**Job**
Reproduce word for word everything from "I was using" down to "Bruce Fraser's methods." in the forum post below about converting Fuji raw files.

**Page excerpt**
-=-=-

Well I don't want to hijack the thread but since you quoted me I guess this is directed to me also?
I was using ACR with no sharpening at all and no noise reduction (cause Fuji does not need any at all on native ISO) doing all the work through photoshop. I use my own sharpening method, using masks and layer blending, roughly based on Bruce Fraser's methods.
ACR method provides the most accurate color, best highlight recovery, and removes the chromatic aberration from the wide angle lens the best. But the detail is quite a bit less than acceptable and it is not recoverable with mere sharpening, the information is just not there to sharpen. Almost like there has been a gaussian blur put on the image first. You need edges to sharpen. Actually I was thinking of sending the lens back because I thought it was a dud. That is just how badly ACR interprets X-trans RAF files.
Sometimes if I need it I am actually converting the X-trans RAF using Photo Ninja, then rendering it to TIFF and reopening it in Adobe Camera Raw. Because once it is TIFF Camera Raw cannot mess it up, it is doing no RAW conversion. Once I have a custom camera profile I should not need to use ACR, but until then it is a good crutch.
And I think I am like you when you say use a "flat" file. Make a dull looking file with the maximum amount of info contained in it and then work the magic in PS to get the best possible final IQ. Yes?

-=-=-

**Excerpted data**
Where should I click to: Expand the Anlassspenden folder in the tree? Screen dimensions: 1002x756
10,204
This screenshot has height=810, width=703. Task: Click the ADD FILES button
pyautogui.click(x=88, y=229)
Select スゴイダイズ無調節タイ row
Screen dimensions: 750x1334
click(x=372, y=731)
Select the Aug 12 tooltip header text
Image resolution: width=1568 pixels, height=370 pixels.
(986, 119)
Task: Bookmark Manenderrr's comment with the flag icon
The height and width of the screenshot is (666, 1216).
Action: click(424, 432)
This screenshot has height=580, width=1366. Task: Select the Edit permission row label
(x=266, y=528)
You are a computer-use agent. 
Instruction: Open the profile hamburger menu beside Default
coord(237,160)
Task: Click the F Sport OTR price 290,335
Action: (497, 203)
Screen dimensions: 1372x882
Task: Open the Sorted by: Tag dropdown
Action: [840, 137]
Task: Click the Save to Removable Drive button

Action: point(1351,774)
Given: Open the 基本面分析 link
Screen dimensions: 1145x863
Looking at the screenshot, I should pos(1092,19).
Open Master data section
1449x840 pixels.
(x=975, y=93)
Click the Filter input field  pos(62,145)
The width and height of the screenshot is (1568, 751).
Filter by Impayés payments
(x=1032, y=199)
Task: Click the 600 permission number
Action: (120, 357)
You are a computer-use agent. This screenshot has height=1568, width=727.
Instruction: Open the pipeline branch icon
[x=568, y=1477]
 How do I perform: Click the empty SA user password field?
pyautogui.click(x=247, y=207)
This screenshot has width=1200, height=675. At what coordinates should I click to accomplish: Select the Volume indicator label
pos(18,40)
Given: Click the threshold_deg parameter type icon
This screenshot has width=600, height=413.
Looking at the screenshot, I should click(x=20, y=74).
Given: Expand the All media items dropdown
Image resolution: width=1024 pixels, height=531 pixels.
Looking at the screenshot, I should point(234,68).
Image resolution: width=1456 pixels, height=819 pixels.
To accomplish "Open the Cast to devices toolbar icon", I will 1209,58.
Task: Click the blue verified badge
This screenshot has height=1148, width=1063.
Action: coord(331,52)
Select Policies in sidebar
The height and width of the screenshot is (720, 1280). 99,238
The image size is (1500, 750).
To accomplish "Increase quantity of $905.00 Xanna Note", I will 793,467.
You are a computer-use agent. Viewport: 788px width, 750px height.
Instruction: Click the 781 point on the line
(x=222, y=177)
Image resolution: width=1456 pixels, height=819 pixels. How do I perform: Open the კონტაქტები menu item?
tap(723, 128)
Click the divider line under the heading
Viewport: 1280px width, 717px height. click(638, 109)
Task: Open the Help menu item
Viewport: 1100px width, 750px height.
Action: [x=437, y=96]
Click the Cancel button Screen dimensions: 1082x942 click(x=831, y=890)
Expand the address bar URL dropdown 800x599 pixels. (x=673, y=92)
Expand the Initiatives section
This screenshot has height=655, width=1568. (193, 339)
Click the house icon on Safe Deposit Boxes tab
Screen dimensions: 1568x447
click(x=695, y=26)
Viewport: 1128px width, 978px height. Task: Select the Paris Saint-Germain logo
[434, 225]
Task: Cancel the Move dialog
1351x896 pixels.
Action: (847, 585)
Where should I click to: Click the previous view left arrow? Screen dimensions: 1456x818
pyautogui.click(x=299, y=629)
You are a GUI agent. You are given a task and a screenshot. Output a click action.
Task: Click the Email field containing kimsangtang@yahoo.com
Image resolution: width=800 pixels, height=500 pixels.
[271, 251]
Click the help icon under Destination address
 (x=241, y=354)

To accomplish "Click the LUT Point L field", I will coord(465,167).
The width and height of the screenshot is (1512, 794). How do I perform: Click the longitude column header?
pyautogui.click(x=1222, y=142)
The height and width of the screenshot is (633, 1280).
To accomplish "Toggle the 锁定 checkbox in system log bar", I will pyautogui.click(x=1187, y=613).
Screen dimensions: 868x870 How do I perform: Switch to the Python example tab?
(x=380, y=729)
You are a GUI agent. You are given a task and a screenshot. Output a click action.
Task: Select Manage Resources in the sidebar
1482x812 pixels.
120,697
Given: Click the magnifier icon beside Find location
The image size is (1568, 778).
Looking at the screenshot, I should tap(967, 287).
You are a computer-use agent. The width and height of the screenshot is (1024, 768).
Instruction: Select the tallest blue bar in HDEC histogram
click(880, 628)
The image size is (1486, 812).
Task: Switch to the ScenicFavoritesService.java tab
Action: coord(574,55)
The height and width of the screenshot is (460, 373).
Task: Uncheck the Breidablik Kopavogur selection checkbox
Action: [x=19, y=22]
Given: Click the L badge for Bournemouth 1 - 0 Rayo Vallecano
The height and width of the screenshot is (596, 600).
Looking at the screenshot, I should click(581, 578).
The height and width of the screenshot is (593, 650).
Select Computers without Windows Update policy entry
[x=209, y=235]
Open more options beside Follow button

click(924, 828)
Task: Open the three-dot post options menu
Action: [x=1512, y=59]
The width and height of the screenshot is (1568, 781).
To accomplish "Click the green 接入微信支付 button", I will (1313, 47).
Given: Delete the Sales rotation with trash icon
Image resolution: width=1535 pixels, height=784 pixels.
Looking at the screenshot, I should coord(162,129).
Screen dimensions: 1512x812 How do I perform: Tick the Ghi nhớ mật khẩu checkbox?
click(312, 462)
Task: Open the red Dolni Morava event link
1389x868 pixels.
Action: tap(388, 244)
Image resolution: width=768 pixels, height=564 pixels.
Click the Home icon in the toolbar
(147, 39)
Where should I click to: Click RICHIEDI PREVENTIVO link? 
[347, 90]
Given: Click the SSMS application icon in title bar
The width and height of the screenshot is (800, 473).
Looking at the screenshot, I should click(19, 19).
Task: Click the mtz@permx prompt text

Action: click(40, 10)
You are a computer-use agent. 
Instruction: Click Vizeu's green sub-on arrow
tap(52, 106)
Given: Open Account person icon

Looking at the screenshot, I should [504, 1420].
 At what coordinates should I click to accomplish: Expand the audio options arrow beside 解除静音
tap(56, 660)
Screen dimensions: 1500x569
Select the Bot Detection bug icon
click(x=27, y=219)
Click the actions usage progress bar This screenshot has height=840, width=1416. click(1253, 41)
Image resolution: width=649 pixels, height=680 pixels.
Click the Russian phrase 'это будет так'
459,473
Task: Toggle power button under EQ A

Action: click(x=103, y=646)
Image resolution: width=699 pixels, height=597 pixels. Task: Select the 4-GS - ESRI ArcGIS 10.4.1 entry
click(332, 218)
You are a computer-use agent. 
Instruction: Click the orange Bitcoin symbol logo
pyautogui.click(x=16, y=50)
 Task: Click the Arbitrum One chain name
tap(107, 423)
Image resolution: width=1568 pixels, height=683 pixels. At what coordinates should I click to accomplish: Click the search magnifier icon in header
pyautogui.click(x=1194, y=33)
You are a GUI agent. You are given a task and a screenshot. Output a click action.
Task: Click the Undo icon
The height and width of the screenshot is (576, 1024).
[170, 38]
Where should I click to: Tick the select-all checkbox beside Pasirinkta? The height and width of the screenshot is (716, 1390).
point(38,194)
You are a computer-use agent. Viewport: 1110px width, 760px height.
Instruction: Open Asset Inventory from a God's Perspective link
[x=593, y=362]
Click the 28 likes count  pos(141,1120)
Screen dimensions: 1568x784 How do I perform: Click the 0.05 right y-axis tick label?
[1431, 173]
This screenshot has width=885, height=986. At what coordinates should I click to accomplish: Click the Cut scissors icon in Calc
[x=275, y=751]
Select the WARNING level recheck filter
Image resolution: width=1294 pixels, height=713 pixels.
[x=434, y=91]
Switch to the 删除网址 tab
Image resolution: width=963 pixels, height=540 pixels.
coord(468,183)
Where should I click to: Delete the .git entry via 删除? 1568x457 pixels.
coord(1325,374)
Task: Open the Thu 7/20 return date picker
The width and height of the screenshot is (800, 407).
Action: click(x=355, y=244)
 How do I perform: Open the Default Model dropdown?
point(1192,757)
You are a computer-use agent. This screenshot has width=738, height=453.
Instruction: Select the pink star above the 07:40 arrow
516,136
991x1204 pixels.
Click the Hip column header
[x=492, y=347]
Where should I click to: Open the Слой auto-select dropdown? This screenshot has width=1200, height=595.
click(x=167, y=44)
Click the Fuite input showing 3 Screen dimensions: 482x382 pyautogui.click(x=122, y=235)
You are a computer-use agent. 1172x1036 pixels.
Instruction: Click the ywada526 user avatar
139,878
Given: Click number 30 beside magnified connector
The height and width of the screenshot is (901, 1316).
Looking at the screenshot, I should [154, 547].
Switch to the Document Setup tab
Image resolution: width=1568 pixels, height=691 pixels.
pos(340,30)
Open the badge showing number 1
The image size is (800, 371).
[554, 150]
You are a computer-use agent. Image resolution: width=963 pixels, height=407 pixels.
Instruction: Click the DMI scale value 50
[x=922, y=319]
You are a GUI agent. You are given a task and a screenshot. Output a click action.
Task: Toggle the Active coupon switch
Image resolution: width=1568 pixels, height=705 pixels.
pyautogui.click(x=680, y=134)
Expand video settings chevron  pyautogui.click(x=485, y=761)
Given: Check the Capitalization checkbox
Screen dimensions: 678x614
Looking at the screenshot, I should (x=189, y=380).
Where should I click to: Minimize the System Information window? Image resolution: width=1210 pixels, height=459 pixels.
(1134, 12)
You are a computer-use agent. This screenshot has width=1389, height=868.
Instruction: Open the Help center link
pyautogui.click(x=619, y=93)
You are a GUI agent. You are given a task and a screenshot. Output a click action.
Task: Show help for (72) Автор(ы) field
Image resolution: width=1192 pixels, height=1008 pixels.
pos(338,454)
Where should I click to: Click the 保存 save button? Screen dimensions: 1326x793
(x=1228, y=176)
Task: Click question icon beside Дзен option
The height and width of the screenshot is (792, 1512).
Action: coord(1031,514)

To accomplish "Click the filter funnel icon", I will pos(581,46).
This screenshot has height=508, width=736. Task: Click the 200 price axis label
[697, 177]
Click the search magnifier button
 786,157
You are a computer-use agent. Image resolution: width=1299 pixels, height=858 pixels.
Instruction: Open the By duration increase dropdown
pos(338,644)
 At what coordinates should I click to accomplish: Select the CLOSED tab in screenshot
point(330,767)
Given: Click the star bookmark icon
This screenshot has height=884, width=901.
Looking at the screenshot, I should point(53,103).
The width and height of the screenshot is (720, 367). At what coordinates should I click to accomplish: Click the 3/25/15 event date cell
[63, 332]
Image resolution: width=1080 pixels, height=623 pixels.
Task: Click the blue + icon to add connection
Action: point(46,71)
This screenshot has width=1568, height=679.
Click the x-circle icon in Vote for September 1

-=-=-

**Correct output**
I was using ACR with no sharpening at all and no noise reduction (cause Fuji does not need any at all on native ISO) doing all the work through photoshop. I use my own sharpening method, using masks and layer blending, roughly based on Bruce Fraser's methods.